Congressquack Lauren Boebert once again made a mockery of herself, this time foolishly snapping at a witness with ignorant assumptions during a hearing today only to be hammered more than once with facts. (See video below, posted by Acyn.)
"You all are allowing delinquent employees to sit on their sofas at home instead of actually getting to work and doing their jobs. This is absolutely unacceptable," Colorado's most notorious groper said accusingly to Social Security official Oren "Hank" McKnelly, who was testifying for the "Oversight of Federal Agencies' Post-Pandemic Telework Policies" hearing on the House floor.
And when he tried to correct her, explaining in detail how his employees — whether working at home or in the office — actually follow a system "that our managers use to schedule, assign, and track workloads," and that they are in close contact — via messaging, the phone, and video conferencing —with "supervisors, clients, colleagues, and external parties during work hours," she tried to zap him with a gotcha question: "Then why is the backlogs for Social Security applicants increased from 41,000 to 107,000?"

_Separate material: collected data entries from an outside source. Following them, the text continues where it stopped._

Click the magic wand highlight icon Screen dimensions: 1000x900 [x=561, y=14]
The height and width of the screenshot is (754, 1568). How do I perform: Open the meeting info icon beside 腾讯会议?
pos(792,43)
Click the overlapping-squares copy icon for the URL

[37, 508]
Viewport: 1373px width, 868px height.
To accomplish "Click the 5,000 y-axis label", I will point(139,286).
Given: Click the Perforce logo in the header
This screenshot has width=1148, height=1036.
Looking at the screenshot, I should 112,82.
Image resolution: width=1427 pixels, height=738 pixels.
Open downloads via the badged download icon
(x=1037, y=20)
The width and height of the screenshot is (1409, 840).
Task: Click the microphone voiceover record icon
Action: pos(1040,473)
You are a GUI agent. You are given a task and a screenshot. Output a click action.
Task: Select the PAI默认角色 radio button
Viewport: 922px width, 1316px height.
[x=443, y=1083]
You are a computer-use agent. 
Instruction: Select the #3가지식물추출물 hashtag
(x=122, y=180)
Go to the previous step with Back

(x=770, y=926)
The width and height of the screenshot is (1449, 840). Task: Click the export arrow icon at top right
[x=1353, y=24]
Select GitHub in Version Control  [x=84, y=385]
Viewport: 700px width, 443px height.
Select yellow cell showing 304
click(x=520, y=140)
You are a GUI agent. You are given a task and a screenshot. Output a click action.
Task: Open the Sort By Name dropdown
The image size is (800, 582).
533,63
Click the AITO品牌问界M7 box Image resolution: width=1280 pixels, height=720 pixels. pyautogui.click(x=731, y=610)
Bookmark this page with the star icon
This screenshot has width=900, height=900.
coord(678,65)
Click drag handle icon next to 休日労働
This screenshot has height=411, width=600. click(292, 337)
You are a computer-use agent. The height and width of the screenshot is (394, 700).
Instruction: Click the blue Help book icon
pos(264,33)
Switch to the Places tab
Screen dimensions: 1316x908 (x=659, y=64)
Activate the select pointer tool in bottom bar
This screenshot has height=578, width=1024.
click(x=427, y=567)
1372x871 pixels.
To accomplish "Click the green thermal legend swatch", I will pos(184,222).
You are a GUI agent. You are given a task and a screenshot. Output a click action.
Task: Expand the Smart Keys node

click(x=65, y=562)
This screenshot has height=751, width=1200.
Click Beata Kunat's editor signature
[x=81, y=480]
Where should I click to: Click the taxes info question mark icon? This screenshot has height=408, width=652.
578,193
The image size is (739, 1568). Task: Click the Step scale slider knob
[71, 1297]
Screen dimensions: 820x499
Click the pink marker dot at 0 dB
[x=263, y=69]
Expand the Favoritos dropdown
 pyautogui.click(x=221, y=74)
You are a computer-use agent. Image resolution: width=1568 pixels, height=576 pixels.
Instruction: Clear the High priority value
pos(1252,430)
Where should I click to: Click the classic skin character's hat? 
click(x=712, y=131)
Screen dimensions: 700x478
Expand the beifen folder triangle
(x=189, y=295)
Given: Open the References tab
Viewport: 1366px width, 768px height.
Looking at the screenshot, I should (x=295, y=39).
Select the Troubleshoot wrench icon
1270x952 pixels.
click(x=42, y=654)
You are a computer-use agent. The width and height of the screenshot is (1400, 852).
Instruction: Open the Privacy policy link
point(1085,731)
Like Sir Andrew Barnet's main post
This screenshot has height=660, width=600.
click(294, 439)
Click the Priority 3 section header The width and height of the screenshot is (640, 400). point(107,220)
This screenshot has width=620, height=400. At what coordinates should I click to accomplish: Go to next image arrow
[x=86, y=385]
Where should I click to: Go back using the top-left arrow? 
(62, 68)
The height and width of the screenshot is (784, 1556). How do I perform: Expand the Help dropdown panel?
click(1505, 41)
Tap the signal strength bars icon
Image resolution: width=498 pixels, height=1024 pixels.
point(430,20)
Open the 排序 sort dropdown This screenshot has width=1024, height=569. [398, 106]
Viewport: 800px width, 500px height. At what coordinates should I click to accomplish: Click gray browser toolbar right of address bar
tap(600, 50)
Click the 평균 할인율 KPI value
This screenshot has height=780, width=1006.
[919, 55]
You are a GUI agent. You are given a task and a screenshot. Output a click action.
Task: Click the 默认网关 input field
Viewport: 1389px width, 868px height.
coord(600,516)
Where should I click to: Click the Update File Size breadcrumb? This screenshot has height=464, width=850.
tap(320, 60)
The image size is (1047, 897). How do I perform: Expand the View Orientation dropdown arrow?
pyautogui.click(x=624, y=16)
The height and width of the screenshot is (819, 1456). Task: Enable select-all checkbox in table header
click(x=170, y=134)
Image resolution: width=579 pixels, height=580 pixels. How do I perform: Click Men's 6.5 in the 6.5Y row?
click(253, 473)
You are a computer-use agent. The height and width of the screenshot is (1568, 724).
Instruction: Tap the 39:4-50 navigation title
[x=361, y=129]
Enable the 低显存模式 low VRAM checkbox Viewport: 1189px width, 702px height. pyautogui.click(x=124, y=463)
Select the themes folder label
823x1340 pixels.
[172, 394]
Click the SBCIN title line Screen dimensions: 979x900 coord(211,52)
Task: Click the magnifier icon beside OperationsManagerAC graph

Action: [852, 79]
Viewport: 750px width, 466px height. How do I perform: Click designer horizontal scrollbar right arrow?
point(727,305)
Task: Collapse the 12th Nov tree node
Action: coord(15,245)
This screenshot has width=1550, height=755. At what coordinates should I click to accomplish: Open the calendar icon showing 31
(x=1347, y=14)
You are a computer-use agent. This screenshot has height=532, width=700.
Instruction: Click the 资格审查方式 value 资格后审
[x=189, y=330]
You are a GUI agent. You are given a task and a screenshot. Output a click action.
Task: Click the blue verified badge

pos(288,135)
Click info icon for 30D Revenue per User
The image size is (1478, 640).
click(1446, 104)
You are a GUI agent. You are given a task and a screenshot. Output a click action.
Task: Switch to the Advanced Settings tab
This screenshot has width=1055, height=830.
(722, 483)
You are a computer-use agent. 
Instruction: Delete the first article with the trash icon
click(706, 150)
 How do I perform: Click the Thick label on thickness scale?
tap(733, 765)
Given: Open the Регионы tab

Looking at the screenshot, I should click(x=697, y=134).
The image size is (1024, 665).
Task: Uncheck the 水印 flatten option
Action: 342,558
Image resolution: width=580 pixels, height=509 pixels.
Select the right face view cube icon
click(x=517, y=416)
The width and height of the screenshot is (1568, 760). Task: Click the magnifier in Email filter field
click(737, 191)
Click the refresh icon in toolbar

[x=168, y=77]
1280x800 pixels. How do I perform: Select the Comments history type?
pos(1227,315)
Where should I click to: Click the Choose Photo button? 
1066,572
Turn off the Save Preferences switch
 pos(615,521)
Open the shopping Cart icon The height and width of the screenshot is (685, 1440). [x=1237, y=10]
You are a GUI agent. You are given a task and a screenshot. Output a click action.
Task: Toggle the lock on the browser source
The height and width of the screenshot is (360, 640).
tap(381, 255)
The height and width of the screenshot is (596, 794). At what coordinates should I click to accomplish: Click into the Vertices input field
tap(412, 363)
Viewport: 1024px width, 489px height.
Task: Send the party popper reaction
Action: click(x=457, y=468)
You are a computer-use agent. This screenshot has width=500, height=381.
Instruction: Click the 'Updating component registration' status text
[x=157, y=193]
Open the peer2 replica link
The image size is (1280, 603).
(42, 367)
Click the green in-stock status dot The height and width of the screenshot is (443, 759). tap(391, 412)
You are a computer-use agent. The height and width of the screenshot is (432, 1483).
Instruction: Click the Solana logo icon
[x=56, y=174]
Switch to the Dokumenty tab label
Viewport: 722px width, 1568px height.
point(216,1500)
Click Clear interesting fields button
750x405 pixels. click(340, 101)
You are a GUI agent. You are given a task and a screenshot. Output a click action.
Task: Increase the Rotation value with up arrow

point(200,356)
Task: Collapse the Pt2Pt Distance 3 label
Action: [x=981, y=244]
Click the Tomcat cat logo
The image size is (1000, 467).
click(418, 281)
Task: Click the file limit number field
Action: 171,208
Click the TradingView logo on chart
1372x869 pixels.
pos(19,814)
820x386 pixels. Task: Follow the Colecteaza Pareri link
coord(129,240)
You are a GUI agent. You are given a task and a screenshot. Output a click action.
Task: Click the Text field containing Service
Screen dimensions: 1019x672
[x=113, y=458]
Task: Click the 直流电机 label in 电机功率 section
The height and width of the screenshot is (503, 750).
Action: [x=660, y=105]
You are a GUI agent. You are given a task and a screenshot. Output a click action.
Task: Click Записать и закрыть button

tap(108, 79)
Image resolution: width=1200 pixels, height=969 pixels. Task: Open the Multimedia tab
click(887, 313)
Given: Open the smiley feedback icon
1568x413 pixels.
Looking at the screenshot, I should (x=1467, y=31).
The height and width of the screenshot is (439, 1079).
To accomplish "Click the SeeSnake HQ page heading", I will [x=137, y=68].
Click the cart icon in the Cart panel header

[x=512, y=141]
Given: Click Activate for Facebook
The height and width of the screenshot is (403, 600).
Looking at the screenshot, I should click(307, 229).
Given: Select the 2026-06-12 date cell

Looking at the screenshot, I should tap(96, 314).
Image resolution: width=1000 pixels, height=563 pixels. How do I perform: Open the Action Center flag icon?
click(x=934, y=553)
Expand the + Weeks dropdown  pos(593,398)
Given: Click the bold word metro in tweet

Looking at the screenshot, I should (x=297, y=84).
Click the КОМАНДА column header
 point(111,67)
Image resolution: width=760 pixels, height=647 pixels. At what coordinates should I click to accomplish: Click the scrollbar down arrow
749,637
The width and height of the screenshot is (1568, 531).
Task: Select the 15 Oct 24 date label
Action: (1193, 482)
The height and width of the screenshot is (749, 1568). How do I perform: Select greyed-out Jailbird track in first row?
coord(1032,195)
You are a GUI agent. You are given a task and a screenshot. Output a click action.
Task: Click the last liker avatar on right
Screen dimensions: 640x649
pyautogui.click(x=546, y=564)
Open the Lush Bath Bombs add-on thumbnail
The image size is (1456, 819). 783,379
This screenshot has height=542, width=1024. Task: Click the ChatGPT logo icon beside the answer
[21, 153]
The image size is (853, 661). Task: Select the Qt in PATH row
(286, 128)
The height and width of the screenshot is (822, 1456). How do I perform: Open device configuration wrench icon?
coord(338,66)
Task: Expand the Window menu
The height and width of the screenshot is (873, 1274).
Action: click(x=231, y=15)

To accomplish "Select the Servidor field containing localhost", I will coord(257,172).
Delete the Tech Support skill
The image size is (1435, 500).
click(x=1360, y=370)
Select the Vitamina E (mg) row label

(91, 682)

So McKnelly explained it simply: "Because we've been historically underfunded for a number of years now."
But the clueless lawmaker was so busy performing, she didn't see the connection and continued to embarrass herself.
"I don't think you're underfunded. You're funded at the Nancy Pelosi levels, at the Democrat levels. We just continued that same funding," she sassed.
"So I'd say we'd have an increase of over 8 million beneficiaries over the last 10 years. At the same time, we experienced our lowest work staffing levels at the end of FY 22. That's a math problem," he said plainly, hoping his elementary-level lesson would finally click for Boebert. "I mean, that is a problem if you have those workloads increasing and you don't have the staff to take care of those workloads — you're going to have the backlogs that you're talking about, Representative."
Although she clearly doesn't understand how anything works, the trailing Boebert, who could soon be unemployed, will one day wish Social Security had the support it needs.